The problem asks to simplify the expression "7+√35/7+√35". In mathematical notation, when a division symbol is used in a linear format like this, it typically implies that the entire expression before the division is the numerator and the entire expression after it is the denominator, unless specific grouping symbols like parentheses are used. Therefore, the expression is interpreted as a fraction:
$$ \frac{7 + \sqrt{35}}{7 + \sqrt{35}} $$

**step2** Analyzing the numerator and denominator

The numerator of the fraction is $$(7 + \sqrt{35})$$.
The denominator of the fraction is also $$(7 + \sqrt{35})$$.
We need to determine if this value is zero. The number 7 is a positive whole number. The number $$\sqrt{35}$$ is the positive square root of 35. Since $$5 \times 5 = 25$$ and $$6 \times 6 = 36$$, we know that $$\sqrt{35}$$ is a positive number between 5 and 6. Therefore, the sum $$(7 + \sqrt{35})$$ is a positive value, which means it is not equal to zero.

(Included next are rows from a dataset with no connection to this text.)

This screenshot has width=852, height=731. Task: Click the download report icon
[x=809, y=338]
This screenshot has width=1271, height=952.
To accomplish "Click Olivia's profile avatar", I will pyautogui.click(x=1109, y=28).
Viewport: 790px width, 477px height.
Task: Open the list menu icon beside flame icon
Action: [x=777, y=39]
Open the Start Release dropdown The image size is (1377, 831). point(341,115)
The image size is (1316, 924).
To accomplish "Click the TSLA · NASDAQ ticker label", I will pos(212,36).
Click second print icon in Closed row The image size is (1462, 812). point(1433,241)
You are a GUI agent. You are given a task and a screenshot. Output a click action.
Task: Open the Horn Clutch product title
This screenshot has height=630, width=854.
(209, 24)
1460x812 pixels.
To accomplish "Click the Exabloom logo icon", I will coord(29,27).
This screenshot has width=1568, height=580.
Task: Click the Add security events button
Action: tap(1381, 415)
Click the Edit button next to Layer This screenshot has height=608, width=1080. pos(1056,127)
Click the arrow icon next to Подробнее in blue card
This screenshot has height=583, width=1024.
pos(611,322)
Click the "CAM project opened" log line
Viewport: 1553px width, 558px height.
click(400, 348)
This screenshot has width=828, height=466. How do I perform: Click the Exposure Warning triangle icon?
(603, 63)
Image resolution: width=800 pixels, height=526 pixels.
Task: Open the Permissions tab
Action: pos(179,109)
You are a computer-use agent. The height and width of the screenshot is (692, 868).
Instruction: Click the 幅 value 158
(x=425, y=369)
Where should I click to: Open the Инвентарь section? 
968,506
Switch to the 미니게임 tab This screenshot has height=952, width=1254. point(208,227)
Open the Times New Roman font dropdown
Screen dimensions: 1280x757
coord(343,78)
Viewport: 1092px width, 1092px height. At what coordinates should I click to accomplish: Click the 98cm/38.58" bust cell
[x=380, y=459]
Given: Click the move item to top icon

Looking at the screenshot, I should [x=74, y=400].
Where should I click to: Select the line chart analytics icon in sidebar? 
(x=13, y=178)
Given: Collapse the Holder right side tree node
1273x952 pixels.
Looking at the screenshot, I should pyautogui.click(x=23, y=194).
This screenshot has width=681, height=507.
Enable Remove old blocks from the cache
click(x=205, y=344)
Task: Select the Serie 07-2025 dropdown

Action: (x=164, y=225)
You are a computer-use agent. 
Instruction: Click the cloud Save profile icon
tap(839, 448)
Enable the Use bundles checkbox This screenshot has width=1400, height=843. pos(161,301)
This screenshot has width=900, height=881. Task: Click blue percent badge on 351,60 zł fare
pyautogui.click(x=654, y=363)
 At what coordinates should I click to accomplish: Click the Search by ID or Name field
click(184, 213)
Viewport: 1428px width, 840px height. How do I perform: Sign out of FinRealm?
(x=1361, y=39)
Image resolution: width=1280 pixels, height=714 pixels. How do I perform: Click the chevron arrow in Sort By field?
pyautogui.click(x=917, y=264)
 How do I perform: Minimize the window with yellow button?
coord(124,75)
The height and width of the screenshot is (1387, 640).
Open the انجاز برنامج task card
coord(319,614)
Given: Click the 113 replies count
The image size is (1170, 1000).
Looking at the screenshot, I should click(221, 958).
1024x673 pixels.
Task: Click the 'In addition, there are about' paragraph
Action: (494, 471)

**step3** Applying the division principle

Any non-zero number divided by itself is always equal to 1. Since the numerator $$(7 + \sqrt{35})$$ is exactly the same as the denominator $$(7 + \sqrt{35})$$, and we have established that this value is not zero, the division of this expression by itself will result in 1.

**step4** Stating the simplified result

Thus, the simplified form of $$(7 + \sqrt{35}) \div (7 + \sqrt{35})$$ is 1.